### Problem
Can you arrange the entries starting at the line containing "Task: Select the Video camera amenity icon" and ending at the line containing "pyautogui.click(x=352, y=656)" as a two-column CSV headed instruction and click? Use one row per entry, with its text in instruction and its answer in click, each in a single quoted field with line breaks replaced by spaces.

### Dataset excerpts
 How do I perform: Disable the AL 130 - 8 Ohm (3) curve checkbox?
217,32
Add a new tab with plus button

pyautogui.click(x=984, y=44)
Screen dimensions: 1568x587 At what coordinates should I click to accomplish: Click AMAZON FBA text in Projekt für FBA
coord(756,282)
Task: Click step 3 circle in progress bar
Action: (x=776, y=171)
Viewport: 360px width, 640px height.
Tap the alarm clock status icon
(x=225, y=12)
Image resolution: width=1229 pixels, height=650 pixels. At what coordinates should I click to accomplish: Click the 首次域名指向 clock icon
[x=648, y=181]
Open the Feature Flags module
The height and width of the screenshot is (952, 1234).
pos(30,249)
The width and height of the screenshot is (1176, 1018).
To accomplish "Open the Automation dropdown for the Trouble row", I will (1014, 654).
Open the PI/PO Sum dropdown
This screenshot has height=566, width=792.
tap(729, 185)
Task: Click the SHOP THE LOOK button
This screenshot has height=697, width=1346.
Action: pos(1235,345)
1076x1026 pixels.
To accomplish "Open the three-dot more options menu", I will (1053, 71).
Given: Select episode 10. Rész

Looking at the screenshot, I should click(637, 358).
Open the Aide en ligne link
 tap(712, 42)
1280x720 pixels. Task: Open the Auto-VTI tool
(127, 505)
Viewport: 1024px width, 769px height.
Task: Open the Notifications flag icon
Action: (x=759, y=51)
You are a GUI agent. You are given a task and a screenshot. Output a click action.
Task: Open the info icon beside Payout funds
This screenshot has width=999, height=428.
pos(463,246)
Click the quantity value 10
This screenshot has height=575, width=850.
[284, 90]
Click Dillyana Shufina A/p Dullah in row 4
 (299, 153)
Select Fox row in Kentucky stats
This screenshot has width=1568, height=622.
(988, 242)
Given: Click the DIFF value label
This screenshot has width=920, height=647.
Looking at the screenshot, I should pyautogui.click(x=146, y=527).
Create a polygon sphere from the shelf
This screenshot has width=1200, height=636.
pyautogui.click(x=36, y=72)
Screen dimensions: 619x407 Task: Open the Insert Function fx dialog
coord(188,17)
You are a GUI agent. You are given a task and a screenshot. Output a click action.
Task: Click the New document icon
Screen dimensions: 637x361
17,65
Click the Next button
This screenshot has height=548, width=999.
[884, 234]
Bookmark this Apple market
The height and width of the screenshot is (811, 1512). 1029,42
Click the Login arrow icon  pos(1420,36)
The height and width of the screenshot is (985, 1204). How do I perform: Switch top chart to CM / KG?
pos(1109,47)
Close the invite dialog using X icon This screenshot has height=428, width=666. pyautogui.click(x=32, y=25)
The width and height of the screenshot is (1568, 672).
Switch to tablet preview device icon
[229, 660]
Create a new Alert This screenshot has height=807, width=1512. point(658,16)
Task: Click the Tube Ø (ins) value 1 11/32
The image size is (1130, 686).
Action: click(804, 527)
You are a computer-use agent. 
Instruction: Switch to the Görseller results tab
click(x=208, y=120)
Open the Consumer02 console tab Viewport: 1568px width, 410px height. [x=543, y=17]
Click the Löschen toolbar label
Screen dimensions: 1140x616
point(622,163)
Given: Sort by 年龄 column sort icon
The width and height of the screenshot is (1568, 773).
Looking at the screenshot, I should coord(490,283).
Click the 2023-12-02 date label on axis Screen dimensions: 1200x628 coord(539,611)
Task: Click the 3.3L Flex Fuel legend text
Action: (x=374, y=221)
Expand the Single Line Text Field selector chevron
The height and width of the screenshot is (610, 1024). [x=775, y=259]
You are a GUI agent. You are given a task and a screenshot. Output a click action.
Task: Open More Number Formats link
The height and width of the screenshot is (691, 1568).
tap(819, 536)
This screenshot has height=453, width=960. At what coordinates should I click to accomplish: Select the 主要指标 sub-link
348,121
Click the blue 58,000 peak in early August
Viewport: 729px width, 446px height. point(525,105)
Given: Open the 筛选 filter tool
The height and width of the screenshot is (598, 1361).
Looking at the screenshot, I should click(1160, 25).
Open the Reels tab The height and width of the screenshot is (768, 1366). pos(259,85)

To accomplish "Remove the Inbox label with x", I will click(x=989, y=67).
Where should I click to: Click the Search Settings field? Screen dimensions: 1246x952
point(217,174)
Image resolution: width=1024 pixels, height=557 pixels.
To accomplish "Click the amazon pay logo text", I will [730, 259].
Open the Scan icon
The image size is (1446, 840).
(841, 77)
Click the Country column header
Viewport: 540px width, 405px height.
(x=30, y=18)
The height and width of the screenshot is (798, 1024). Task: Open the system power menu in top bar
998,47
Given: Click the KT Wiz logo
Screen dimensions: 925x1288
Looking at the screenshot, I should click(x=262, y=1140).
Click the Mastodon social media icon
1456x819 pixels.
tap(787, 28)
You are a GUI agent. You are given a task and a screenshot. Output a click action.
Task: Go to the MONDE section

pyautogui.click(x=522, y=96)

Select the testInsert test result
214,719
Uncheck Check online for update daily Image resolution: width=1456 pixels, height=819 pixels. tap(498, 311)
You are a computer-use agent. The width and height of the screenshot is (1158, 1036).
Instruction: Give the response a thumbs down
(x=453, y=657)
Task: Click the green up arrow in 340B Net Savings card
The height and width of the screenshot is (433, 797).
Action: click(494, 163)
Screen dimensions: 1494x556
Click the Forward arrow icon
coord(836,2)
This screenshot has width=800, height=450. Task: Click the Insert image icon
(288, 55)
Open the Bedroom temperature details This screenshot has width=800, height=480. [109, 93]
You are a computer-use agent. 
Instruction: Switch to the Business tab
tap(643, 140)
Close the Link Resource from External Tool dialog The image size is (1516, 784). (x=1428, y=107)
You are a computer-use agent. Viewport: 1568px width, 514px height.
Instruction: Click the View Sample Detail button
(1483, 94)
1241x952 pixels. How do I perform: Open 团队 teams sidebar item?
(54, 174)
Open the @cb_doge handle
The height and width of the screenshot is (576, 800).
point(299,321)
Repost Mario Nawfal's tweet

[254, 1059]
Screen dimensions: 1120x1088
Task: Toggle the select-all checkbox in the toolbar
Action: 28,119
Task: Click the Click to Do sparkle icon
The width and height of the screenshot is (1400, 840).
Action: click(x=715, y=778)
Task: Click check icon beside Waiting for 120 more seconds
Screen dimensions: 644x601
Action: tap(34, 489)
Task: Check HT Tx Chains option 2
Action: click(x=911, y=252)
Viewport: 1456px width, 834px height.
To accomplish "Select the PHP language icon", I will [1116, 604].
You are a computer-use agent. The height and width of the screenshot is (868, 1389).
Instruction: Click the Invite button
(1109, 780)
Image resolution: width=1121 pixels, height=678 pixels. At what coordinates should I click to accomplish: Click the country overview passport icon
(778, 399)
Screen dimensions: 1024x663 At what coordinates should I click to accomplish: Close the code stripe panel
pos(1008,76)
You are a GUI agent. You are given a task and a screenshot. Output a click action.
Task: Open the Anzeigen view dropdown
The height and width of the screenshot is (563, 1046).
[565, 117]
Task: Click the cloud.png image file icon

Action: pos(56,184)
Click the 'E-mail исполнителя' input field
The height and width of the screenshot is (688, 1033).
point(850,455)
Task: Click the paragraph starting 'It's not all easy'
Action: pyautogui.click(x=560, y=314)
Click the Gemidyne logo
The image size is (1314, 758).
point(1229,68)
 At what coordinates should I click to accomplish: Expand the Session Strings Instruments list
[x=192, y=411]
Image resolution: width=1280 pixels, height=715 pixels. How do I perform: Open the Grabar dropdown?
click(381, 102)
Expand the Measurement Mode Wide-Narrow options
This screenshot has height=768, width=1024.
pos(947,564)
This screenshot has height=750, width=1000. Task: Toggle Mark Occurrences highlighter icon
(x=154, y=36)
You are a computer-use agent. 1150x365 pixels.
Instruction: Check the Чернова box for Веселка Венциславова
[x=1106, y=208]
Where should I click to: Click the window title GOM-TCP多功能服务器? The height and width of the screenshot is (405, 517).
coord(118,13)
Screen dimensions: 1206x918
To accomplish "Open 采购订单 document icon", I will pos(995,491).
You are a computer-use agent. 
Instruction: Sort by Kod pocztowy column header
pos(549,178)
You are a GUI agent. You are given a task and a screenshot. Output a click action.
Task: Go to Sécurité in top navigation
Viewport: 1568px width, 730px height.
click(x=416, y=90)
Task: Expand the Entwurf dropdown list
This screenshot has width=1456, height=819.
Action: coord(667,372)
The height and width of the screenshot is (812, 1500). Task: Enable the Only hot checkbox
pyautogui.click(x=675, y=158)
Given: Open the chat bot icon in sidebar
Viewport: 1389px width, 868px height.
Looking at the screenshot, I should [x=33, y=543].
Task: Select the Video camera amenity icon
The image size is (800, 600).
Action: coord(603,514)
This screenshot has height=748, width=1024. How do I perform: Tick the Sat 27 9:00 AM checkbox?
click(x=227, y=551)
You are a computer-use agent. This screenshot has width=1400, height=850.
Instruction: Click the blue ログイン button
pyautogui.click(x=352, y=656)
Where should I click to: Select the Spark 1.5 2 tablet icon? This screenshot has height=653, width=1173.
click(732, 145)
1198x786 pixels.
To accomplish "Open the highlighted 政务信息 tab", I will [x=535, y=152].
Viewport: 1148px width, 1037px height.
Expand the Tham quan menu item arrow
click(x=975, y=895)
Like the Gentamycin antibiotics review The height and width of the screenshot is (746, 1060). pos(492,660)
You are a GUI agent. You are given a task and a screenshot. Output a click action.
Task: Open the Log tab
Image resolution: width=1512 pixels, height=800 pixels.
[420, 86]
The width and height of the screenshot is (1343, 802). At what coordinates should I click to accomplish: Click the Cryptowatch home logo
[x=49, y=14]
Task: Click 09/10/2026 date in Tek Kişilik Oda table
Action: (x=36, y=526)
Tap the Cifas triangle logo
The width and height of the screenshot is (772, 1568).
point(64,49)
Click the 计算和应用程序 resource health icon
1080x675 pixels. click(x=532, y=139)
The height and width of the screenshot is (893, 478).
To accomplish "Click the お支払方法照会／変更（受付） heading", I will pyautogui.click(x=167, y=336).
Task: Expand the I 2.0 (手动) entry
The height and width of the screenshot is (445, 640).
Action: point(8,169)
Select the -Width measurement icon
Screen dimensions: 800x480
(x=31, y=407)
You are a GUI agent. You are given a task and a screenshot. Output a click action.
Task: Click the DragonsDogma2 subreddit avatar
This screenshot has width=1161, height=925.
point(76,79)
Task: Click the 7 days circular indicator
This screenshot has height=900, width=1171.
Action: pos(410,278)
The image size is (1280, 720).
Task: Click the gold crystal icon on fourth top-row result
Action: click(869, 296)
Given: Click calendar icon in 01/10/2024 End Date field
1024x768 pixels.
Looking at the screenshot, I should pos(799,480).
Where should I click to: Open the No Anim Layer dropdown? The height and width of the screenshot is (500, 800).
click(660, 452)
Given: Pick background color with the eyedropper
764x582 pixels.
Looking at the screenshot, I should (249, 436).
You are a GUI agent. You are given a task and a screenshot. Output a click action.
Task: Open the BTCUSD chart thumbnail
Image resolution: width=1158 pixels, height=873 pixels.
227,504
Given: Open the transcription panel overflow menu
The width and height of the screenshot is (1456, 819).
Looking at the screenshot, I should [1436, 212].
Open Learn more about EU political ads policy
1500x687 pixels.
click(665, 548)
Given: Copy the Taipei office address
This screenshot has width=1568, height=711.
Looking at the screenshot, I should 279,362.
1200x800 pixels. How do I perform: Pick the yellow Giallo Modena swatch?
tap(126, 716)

### Right answer
instruction,click
"Task: Select the Video camera amenity icon The image size is (800, 600).","Action: coord(603,514)"
"This screenshot has height=748, width=1024. How do I perform: Tick the Sat 27 9:00 AM checkbox?","click(x=227, y=551)"
"You are a computer-use agent. This screenshot has width=1400, height=850. Instruction: Click the blue ログイン button","pyautogui.click(x=352, y=656)"